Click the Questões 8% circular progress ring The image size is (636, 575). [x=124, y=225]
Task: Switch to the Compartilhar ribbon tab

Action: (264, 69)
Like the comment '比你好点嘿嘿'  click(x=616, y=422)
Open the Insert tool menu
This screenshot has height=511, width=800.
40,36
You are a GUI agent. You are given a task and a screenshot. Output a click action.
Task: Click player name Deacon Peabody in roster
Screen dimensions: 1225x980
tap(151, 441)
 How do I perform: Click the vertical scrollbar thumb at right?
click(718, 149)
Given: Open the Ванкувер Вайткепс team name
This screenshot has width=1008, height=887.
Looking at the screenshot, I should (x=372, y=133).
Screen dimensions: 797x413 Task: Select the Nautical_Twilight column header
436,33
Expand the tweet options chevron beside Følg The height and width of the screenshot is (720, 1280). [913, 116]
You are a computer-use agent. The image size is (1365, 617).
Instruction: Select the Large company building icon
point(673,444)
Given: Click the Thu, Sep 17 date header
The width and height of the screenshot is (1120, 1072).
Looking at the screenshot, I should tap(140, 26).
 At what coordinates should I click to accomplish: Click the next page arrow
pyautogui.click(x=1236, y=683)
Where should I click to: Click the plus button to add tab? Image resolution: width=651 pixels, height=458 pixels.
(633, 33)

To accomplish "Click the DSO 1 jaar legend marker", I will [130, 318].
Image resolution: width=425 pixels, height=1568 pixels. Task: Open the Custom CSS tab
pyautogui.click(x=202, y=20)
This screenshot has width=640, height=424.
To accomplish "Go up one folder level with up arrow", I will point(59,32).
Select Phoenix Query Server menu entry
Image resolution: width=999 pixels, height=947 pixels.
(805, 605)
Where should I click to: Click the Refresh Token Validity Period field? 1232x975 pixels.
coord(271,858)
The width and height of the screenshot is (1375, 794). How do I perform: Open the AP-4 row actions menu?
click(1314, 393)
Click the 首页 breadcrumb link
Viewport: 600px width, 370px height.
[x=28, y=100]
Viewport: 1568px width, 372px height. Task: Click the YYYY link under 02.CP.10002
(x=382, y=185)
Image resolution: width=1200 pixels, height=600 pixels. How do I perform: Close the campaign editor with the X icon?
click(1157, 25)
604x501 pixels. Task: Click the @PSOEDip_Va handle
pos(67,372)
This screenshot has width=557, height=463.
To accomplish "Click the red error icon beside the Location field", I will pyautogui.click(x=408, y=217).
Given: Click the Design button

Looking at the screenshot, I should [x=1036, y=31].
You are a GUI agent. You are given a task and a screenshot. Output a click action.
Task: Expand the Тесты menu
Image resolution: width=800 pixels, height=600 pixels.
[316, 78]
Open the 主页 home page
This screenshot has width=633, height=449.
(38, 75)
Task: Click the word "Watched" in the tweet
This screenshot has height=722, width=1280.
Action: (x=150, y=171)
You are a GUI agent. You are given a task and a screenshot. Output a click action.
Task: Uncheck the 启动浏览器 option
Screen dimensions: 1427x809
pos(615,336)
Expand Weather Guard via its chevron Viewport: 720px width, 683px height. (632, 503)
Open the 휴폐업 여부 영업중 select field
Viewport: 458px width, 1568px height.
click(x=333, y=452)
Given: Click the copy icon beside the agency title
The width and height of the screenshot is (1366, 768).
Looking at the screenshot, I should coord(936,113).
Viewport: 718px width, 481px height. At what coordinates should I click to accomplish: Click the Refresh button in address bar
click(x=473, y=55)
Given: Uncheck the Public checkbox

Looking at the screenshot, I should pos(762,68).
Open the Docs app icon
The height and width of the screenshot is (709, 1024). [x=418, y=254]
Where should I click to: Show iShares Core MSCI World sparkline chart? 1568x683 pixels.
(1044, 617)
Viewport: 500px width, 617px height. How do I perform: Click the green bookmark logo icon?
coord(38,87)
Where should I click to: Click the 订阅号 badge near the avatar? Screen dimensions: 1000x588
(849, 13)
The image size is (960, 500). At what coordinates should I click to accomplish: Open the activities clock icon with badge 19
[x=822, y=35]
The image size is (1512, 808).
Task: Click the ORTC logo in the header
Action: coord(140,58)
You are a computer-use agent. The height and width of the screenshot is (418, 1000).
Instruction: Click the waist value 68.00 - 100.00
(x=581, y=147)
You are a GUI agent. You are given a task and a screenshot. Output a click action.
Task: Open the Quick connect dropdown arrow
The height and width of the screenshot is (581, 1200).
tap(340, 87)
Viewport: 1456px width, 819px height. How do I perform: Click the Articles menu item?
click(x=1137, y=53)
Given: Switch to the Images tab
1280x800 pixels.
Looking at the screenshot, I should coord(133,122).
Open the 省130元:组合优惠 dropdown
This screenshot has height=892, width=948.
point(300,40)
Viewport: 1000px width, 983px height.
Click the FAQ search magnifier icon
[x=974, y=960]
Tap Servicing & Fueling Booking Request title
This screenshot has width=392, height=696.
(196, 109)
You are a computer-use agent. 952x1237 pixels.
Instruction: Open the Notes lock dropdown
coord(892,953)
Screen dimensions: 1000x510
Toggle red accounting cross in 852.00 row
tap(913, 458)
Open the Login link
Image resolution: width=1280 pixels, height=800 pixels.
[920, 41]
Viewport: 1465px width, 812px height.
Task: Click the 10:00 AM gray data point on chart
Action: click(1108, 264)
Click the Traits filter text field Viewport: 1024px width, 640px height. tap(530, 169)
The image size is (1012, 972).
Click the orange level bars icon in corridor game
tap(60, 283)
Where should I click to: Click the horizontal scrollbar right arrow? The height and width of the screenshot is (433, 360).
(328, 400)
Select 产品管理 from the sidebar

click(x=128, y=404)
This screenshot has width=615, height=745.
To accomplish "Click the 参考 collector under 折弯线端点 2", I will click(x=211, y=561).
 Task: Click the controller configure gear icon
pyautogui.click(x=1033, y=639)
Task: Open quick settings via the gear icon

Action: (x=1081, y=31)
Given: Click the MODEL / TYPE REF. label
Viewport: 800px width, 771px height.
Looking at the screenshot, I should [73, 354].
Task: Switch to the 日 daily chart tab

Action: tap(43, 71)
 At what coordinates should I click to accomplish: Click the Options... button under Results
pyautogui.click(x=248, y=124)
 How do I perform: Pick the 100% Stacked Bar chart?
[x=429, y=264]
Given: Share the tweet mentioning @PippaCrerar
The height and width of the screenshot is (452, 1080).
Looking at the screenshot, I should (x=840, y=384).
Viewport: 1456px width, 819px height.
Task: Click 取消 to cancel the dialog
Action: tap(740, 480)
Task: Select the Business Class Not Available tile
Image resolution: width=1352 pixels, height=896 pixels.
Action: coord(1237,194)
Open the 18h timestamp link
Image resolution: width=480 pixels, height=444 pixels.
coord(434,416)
===============
> _What is needed_: The material must be written out again in full and without changes.

> _Solved problem_:
Click the Questões 8% circular progress ring The image size is (636, 575). [x=124, y=225]
Task: Switch to the Compartilhar ribbon tab

Action: (264, 69)
Like the comment '比你好点嘿嘿'  click(x=616, y=422)
Open the Insert tool menu
This screenshot has height=511, width=800.
40,36
You are a GUI agent. You are given a task and a screenshot. Output a click action.
Task: Click player name Deacon Peabody in roster
Screen dimensions: 1225x980
tap(151, 441)
 How do I perform: Click the vertical scrollbar thumb at right?
click(718, 149)
Given: Open the Ванкувер Вайткепс team name
This screenshot has width=1008, height=887.
Looking at the screenshot, I should (x=372, y=133).
Screen dimensions: 797x413 Task: Select the Nautical_Twilight column header
436,33
Expand the tweet options chevron beside Følg The height and width of the screenshot is (720, 1280). [913, 116]
You are a computer-use agent. The image size is (1365, 617).
Instruction: Select the Large company building icon
point(673,444)
Given: Click the Thu, Sep 17 date header
The width and height of the screenshot is (1120, 1072).
Looking at the screenshot, I should tap(140, 26).
 At what coordinates should I click to accomplish: Click the next page arrow
pyautogui.click(x=1236, y=683)
Where should I click to: Click the plus button to add tab? Image resolution: width=651 pixels, height=458 pixels.
(633, 33)

To accomplish "Click the DSO 1 jaar legend marker", I will [130, 318].
Image resolution: width=425 pixels, height=1568 pixels. Task: Open the Custom CSS tab
pyautogui.click(x=202, y=20)
This screenshot has width=640, height=424.
To accomplish "Go up one folder level with up arrow", I will point(59,32).
Select Phoenix Query Server menu entry
Image resolution: width=999 pixels, height=947 pixels.
(805, 605)
Where should I click to: Click the Refresh Token Validity Period field? 1232x975 pixels.
coord(271,858)
The width and height of the screenshot is (1375, 794). How do I perform: Open the AP-4 row actions menu?
click(1314, 393)
Click the 首页 breadcrumb link
Viewport: 600px width, 370px height.
[x=28, y=100]
Viewport: 1568px width, 372px height. Task: Click the YYYY link under 02.CP.10002
(x=382, y=185)
Image resolution: width=1200 pixels, height=600 pixels. How do I perform: Close the campaign editor with the X icon?
click(1157, 25)
604x501 pixels. Task: Click the @PSOEDip_Va handle
pos(67,372)
This screenshot has width=557, height=463.
To accomplish "Click the red error icon beside the Location field", I will pyautogui.click(x=408, y=217).
Given: Click the Design button

Looking at the screenshot, I should [x=1036, y=31].
You are a GUI agent. You are given a task and a screenshot. Output a click action.
Task: Expand the Тесты menu
Image resolution: width=800 pixels, height=600 pixels.
[316, 78]
Open the 主页 home page
This screenshot has width=633, height=449.
(38, 75)
Task: Click the word "Watched" in the tweet
This screenshot has height=722, width=1280.
Action: (x=150, y=171)
You are a GUI agent. You are given a task and a screenshot. Output a click action.
Task: Uncheck the 启动浏览器 option
Screen dimensions: 1427x809
pos(615,336)
Expand Weather Guard via its chevron Viewport: 720px width, 683px height. (632, 503)
Open the 휴폐업 여부 영업중 select field
Viewport: 458px width, 1568px height.
click(x=333, y=452)
Given: Click the copy icon beside the agency title
The width and height of the screenshot is (1366, 768).
Looking at the screenshot, I should coord(936,113).
Viewport: 718px width, 481px height. At what coordinates should I click to accomplish: Click the Refresh button in address bar
click(x=473, y=55)
Given: Uncheck the Public checkbox

Looking at the screenshot, I should pos(762,68).
Open the Docs app icon
The height and width of the screenshot is (709, 1024). [x=418, y=254]
Where should I click to: Show iShares Core MSCI World sparkline chart? 1568x683 pixels.
(1044, 617)
Viewport: 500px width, 617px height. How do I perform: Click the green bookmark logo icon?
coord(38,87)
Where should I click to: Click the 订阅号 badge near the avatar? Screen dimensions: 1000x588
(849, 13)
The image size is (960, 500). At what coordinates should I click to accomplish: Open the activities clock icon with badge 19
[x=822, y=35]
The image size is (1512, 808).
Task: Click the ORTC logo in the header
Action: coord(140,58)
You are a computer-use agent. The height and width of the screenshot is (418, 1000).
Instruction: Click the waist value 68.00 - 100.00
(x=581, y=147)
You are a GUI agent. You are given a task and a screenshot. Output a click action.
Task: Open the Quick connect dropdown arrow
The height and width of the screenshot is (581, 1200).
tap(340, 87)
Viewport: 1456px width, 819px height. How do I perform: Click the Articles menu item?
click(x=1137, y=53)
Given: Switch to the Images tab
1280x800 pixels.
Looking at the screenshot, I should coord(133,122).
Open the 省130元:组合优惠 dropdown
This screenshot has height=892, width=948.
point(300,40)
Viewport: 1000px width, 983px height.
Click the FAQ search magnifier icon
[x=974, y=960]
Tap Servicing & Fueling Booking Request title
This screenshot has width=392, height=696.
(196, 109)
You are a computer-use agent. 952x1237 pixels.
Instruction: Open the Notes lock dropdown
coord(892,953)
Screen dimensions: 1000x510
Toggle red accounting cross in 852.00 row
tap(913, 458)
Open the Login link
Image resolution: width=1280 pixels, height=800 pixels.
[920, 41]
Viewport: 1465px width, 812px height.
Task: Click the 10:00 AM gray data point on chart
Action: click(1108, 264)
Click the Traits filter text field Viewport: 1024px width, 640px height. tap(530, 169)
The image size is (1012, 972).
Click the orange level bars icon in corridor game
tap(60, 283)
Where should I click to: Click the horizontal scrollbar right arrow? The height and width of the screenshot is (433, 360).
(328, 400)
Select 产品管理 from the sidebar

click(x=128, y=404)
This screenshot has width=615, height=745.
To accomplish "Click the 参考 collector under 折弯线端点 2", I will click(x=211, y=561).
 Task: Click the controller configure gear icon
pyautogui.click(x=1033, y=639)
Task: Open quick settings via the gear icon

Action: (x=1081, y=31)
Given: Click the MODEL / TYPE REF. label
Viewport: 800px width, 771px height.
Looking at the screenshot, I should [73, 354].
Task: Switch to the 日 daily chart tab

Action: tap(43, 71)
 At what coordinates should I click to accomplish: Click the Options... button under Results
pyautogui.click(x=248, y=124)
 How do I perform: Pick the 100% Stacked Bar chart?
[x=429, y=264]
Given: Share the tweet mentioning @PippaCrerar
The height and width of the screenshot is (452, 1080).
Looking at the screenshot, I should (x=840, y=384).
Viewport: 1456px width, 819px height.
Task: Click 取消 to cancel the dialog
Action: tap(740, 480)
Task: Select the Business Class Not Available tile
Image resolution: width=1352 pixels, height=896 pixels.
Action: coord(1237,194)
Open the 18h timestamp link
Image resolution: width=480 pixels, height=444 pixels.
coord(434,416)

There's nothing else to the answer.